» Instructions for the task: Retype each record exactly, please. Skip none.

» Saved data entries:
──────────

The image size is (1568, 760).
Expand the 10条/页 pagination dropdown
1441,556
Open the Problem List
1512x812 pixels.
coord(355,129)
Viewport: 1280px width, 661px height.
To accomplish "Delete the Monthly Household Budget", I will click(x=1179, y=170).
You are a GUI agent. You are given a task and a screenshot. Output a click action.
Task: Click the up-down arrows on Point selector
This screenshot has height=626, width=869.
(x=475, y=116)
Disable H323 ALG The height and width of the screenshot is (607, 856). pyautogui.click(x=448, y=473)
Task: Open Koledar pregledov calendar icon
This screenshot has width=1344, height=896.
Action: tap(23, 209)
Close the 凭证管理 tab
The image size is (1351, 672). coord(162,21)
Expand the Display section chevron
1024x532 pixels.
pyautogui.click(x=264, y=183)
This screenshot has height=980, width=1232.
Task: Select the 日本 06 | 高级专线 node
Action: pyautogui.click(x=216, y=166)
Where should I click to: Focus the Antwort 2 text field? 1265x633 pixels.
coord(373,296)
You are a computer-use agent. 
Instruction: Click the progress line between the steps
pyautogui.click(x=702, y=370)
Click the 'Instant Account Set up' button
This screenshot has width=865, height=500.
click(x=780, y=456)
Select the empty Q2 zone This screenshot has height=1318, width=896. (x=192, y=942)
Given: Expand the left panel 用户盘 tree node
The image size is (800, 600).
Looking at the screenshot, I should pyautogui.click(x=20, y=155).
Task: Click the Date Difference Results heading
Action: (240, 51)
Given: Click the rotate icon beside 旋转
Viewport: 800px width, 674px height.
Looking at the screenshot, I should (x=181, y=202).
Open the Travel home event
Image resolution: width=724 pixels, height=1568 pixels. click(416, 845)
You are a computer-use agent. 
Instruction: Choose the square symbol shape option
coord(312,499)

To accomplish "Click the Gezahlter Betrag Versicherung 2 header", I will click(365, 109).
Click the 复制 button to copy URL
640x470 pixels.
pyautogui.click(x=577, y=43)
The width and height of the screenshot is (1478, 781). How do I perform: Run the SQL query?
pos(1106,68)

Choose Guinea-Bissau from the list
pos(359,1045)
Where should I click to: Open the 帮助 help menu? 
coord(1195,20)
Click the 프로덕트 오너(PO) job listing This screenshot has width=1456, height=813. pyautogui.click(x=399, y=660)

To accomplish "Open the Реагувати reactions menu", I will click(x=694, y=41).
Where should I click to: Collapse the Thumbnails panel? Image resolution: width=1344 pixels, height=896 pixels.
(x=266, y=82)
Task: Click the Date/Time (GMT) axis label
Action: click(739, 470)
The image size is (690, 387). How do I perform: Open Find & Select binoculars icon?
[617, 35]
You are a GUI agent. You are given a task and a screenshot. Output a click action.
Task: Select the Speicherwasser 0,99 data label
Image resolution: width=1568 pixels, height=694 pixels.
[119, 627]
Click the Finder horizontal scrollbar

──────────

» Answer space:
The image size is (1568, 760).
Expand the 10条/页 pagination dropdown
1441,556
Open the Problem List
1512x812 pixels.
coord(355,129)
Viewport: 1280px width, 661px height.
To accomplish "Delete the Monthly Household Budget", I will click(x=1179, y=170).
You are a GUI agent. You are given a task and a screenshot. Output a click action.
Task: Click the up-down arrows on Point selector
This screenshot has height=626, width=869.
(x=475, y=116)
Disable H323 ALG The height and width of the screenshot is (607, 856). pyautogui.click(x=448, y=473)
Task: Open Koledar pregledov calendar icon
This screenshot has width=1344, height=896.
Action: tap(23, 209)
Close the 凭证管理 tab
The image size is (1351, 672). coord(162,21)
Expand the Display section chevron
1024x532 pixels.
pyautogui.click(x=264, y=183)
This screenshot has height=980, width=1232.
Task: Select the 日本 06 | 高级专线 node
Action: pyautogui.click(x=216, y=166)
Where should I click to: Focus the Antwort 2 text field? 1265x633 pixels.
coord(373,296)
You are a computer-use agent. 
Instruction: Click the progress line between the steps
pyautogui.click(x=702, y=370)
Click the 'Instant Account Set up' button
This screenshot has width=865, height=500.
click(x=780, y=456)
Select the empty Q2 zone This screenshot has height=1318, width=896. (x=192, y=942)
Given: Expand the left panel 用户盘 tree node
The image size is (800, 600).
Looking at the screenshot, I should pyautogui.click(x=20, y=155).
Task: Click the Date Difference Results heading
Action: (240, 51)
Given: Click the rotate icon beside 旋转
Viewport: 800px width, 674px height.
Looking at the screenshot, I should (x=181, y=202).
Open the Travel home event
Image resolution: width=724 pixels, height=1568 pixels. click(416, 845)
You are a computer-use agent. 
Instruction: Choose the square symbol shape option
coord(312,499)

To accomplish "Click the Gezahlter Betrag Versicherung 2 header", I will click(365, 109).
Click the 复制 button to copy URL
640x470 pixels.
pyautogui.click(x=577, y=43)
The width and height of the screenshot is (1478, 781). How do I perform: Run the SQL query?
pos(1106,68)

Choose Guinea-Bissau from the list
pos(359,1045)
Where should I click to: Open the 帮助 help menu? 
coord(1195,20)
Click the 프로덕트 오너(PO) job listing This screenshot has width=1456, height=813. pyautogui.click(x=399, y=660)

To accomplish "Open the Реагувати reactions menu", I will click(x=694, y=41).
Where should I click to: Collapse the Thumbnails panel? Image resolution: width=1344 pixels, height=896 pixels.
(x=266, y=82)
Task: Click the Date/Time (GMT) axis label
Action: click(739, 470)
The image size is (690, 387). How do I perform: Open Find & Select binoculars icon?
[617, 35]
You are a GUI agent. You are given a task and a screenshot. Output a click action.
Task: Select the Speicherwasser 0,99 data label
Image resolution: width=1568 pixels, height=694 pixels.
[119, 627]
Click the Finder horizontal scrollbar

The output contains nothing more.